Honored as a Chevalier (Knight) of the Legion of Honor in a ceremony Jan. 20, at the French consulate in San Francisco, Francis Patrick Byrne was recognized with France's premier award. The Legion of Honor was created by Napoleon Bonaparte in 1802 to recognize outstanding service to France and actions taken to uphold its libertarian ideals.

Byrne, a 45-year resident of Orinda, was a radar technician aboard the USS Augusta. During the Normandy Invasion on D-Day, the 91-year-old native of Dublin, Ireland, was wounded before being transferred to a naval hospital in Philadelphia.

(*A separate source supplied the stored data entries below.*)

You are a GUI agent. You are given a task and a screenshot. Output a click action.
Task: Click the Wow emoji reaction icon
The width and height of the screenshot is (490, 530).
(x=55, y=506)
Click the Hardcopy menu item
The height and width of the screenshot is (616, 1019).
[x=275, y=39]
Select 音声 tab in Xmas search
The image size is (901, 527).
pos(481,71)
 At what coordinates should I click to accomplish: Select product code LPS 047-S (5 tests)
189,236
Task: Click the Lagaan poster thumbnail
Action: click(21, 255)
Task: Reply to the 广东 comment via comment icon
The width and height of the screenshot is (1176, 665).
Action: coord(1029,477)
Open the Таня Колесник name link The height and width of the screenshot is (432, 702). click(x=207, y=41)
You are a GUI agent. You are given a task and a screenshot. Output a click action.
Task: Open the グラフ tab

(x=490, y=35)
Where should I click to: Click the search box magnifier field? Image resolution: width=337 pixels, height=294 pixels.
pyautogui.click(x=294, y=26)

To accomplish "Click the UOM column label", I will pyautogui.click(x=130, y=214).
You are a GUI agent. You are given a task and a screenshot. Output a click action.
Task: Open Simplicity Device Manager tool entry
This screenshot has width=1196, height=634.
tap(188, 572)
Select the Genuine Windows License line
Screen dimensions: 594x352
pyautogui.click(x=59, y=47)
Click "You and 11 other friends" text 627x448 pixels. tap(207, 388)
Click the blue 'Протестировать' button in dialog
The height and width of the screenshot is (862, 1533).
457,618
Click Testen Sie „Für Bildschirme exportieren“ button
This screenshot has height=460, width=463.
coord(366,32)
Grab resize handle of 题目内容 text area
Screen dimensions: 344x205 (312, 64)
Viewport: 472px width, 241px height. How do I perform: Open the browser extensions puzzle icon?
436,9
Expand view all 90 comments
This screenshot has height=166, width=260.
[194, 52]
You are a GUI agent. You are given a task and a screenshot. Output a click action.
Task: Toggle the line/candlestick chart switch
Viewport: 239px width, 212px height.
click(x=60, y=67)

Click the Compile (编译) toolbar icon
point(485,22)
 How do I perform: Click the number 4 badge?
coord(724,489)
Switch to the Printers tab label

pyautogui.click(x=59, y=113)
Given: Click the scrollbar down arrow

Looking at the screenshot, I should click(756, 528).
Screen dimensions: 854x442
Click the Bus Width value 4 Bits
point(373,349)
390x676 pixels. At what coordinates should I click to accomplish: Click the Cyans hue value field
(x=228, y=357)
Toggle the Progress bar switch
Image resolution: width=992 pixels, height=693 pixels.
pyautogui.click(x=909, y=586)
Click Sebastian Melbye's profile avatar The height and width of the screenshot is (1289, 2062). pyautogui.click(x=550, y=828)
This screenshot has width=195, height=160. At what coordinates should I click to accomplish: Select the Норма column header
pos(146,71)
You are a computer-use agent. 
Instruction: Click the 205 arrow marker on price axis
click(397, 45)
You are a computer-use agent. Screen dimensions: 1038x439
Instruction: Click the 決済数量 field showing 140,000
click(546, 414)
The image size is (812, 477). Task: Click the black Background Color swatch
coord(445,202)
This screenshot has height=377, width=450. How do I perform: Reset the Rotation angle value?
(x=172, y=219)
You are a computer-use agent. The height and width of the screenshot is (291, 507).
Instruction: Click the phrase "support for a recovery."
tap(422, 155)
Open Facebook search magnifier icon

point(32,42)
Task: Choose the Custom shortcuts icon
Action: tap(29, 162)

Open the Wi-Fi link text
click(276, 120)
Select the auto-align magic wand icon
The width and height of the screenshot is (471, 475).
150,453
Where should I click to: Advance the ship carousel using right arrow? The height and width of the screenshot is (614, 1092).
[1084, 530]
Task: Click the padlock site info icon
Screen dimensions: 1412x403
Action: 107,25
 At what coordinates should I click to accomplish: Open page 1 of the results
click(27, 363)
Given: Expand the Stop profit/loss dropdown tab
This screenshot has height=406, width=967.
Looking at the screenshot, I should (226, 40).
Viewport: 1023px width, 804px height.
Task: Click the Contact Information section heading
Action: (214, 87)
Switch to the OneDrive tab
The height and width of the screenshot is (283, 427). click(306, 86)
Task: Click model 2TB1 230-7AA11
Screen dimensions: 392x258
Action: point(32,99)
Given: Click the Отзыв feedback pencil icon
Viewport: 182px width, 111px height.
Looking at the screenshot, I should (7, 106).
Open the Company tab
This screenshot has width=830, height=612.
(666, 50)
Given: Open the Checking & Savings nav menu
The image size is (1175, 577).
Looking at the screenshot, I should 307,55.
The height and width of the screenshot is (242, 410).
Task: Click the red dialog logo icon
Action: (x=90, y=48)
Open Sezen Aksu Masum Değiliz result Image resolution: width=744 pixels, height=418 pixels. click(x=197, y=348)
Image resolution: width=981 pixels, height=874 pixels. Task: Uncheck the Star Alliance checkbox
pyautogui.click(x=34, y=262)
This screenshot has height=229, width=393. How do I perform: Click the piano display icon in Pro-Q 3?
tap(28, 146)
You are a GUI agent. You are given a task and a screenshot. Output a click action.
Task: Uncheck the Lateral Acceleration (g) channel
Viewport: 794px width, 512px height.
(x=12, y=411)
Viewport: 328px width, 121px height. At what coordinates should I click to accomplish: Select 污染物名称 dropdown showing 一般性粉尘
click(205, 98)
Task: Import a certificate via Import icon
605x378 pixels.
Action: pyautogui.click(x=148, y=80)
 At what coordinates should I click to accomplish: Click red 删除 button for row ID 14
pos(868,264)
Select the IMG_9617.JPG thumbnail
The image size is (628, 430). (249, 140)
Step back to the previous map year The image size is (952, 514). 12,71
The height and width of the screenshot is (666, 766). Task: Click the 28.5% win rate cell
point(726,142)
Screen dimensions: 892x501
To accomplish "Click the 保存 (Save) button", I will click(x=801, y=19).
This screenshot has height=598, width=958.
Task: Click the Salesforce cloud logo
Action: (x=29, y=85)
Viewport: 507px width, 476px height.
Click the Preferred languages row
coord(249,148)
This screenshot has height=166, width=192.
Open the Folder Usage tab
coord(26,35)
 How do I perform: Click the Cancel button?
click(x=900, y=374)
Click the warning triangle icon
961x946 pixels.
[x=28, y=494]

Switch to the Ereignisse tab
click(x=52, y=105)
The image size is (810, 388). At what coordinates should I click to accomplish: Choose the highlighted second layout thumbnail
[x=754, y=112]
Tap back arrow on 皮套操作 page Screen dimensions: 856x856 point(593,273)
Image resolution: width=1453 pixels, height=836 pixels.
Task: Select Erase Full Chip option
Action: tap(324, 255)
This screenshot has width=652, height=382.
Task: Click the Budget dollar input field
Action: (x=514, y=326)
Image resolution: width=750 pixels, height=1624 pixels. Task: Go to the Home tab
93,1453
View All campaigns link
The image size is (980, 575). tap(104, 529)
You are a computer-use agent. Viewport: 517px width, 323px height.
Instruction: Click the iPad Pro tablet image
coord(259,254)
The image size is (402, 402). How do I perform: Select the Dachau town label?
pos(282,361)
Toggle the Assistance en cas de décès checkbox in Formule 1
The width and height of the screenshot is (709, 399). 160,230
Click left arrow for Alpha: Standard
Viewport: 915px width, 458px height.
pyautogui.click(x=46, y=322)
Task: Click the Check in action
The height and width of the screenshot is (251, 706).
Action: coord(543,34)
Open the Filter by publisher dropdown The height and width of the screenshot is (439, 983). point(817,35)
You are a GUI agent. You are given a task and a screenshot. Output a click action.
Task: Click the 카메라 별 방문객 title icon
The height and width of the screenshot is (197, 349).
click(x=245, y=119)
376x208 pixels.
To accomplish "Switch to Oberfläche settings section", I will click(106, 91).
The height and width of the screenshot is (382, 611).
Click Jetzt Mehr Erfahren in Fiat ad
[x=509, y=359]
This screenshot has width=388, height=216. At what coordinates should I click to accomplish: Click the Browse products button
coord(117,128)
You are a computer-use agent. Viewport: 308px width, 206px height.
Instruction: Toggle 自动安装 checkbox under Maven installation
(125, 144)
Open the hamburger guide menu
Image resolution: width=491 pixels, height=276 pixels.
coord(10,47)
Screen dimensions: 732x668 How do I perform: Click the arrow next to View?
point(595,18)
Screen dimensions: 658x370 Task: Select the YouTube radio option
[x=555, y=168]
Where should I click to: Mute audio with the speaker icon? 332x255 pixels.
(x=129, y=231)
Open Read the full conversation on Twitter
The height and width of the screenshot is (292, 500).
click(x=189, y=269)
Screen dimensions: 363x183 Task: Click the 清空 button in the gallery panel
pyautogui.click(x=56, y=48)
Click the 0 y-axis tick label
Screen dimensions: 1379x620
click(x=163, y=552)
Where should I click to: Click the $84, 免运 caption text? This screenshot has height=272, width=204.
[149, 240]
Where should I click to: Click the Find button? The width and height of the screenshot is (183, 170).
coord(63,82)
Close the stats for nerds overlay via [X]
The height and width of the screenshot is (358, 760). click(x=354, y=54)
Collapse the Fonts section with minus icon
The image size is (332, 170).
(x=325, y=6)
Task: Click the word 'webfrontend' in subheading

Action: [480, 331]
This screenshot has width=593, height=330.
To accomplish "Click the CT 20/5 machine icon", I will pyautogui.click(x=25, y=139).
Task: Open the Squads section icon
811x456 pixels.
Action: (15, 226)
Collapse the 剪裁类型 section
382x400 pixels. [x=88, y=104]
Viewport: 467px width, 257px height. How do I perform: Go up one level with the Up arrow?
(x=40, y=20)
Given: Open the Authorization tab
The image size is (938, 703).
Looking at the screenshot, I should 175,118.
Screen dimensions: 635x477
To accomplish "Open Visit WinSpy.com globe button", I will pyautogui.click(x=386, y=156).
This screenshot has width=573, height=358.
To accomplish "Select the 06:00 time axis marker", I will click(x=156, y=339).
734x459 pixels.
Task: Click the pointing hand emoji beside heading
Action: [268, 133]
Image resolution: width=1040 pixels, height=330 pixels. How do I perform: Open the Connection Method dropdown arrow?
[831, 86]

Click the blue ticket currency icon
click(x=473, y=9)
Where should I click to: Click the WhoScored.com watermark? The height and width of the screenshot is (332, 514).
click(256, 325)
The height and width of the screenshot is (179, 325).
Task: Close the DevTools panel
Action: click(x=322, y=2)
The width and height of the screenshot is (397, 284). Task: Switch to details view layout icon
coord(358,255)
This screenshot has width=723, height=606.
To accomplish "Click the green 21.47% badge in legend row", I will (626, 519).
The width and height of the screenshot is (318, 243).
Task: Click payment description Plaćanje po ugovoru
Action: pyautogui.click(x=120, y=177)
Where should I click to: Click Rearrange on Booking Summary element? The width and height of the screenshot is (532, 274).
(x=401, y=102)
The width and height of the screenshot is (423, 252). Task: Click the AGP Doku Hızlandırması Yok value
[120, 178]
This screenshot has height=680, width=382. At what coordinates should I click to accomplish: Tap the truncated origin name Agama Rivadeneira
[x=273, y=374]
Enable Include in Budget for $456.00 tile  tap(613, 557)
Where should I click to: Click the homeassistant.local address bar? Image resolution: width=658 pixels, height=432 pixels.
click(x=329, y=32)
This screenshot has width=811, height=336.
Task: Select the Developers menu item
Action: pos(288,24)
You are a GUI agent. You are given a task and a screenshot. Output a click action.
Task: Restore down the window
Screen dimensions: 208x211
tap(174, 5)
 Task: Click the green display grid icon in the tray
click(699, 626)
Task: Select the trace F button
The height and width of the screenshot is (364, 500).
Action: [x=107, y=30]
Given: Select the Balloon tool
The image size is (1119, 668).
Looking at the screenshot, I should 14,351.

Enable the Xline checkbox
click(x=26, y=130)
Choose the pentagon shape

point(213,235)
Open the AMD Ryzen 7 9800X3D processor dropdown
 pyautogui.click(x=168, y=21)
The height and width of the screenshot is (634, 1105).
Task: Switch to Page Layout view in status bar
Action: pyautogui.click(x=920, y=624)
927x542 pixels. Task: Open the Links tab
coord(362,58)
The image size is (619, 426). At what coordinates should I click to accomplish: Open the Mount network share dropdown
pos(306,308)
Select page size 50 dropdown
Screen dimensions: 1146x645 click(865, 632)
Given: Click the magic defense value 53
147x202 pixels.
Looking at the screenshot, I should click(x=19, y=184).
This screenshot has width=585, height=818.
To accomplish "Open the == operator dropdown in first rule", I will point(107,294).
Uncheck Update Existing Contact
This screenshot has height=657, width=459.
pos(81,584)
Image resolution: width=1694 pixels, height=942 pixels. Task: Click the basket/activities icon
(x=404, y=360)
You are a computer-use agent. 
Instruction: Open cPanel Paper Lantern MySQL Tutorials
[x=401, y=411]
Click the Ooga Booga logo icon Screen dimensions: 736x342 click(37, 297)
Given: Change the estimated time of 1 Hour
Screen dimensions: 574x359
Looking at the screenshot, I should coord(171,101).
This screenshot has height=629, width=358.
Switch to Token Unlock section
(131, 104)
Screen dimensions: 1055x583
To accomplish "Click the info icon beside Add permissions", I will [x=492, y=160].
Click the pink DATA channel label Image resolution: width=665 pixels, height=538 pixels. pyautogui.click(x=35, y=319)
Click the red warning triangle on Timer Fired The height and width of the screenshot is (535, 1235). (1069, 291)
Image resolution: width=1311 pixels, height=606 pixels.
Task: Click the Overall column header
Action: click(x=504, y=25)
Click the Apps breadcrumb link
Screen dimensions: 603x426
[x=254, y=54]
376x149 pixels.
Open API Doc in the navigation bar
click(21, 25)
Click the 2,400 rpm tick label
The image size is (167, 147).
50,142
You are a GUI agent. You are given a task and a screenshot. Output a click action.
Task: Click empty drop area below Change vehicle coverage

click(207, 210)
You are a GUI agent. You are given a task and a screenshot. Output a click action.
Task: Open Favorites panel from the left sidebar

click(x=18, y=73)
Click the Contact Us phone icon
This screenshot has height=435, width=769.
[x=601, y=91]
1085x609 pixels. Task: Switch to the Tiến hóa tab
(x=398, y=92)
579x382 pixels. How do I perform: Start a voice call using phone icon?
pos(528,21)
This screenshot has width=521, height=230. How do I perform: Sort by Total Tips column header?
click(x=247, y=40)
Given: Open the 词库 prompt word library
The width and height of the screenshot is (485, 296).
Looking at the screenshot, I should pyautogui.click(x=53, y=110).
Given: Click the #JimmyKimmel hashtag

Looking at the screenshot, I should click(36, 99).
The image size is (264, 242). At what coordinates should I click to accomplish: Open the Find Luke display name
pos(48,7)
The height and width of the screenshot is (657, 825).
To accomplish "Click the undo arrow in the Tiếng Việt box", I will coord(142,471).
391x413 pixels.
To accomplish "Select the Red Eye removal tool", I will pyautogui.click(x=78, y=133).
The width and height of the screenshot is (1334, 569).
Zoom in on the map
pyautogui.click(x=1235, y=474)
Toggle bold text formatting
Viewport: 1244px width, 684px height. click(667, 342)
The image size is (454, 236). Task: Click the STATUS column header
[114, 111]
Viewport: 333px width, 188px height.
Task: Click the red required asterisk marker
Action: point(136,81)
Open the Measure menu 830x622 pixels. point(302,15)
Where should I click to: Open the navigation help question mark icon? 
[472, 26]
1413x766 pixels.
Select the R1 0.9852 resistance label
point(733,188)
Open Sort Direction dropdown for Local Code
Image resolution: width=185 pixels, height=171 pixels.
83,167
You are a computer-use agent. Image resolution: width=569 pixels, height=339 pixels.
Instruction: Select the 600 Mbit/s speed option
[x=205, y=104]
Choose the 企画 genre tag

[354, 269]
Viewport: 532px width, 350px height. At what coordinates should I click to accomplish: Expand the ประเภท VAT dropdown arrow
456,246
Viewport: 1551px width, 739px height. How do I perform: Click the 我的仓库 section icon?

"To this day, I do not know how I got from France to spend six months in the Philadelphia hospital," Byrne says. "My face was disfigured. They said my arms were injured. I had trouble with my hands. I lost all my hearing and had back injuries. Today, I'm a 90 percent disabled veteran, service connected."

The quick summary is Byrne in a nutshell: factual, unreserved, and quick to dispel any notion that winning wars -- or awards -- is a simple process.

"How I got the medal is a story," Byrne says. "A friend of mine told me that my criteria would qualify. I had to go to the Consulate General, Pauline Carmona, in San Francisco and fill out about 10 pages of paperwork."


After that, the papers were sent to the French Embassy, approved and sent to the Legion of Honor committee in Paris.

"It took eight months to authenticate it all; then based on the President of France's judgment, he decided to nominate me. That's how I got the medal," Byrne says.

Actually, Byrne began to earn the medal when on his 17th birthday, Feb. 29, 1941, he enlisted in the Navy. Assigned to the heavy cruiser that hosted Gen. Omar Bradley during the Normandy Invasion, and Franklin D. Roosevelt and Winston Churchill for the Mid-Atlantic Conference, he was a radar technician, second class.

After the war, Byrne earned an electrical engineering degree from UC Berkeley and worked for Motorola. Receiving his masters in instructional technology from San Francisco State, he taught computer programming courses to gifted students in Alameda and to adults in continuing education programs in Piedmont.

At the ceremony attended by Byrne and his family at the consulate in San Francisco, Carmona said, "Today, we celebrated a hero whose courage, faith and dedication contributed, more than 70 years ago, to defend and preserve the independence of France and to save our common values: freedom, tolerance, democracy."

Asked for his definition of courage, Byrne says, "When you're in a battle station, you don't think of bravery or courage. You just do what you have to do. When the captain says 'man your battle stations,' you know that your life is in danger.

"When you're 18 or 19, you think this is a wonderful country and I'm protecting my family," he says. "Courage is something you think about when you're older."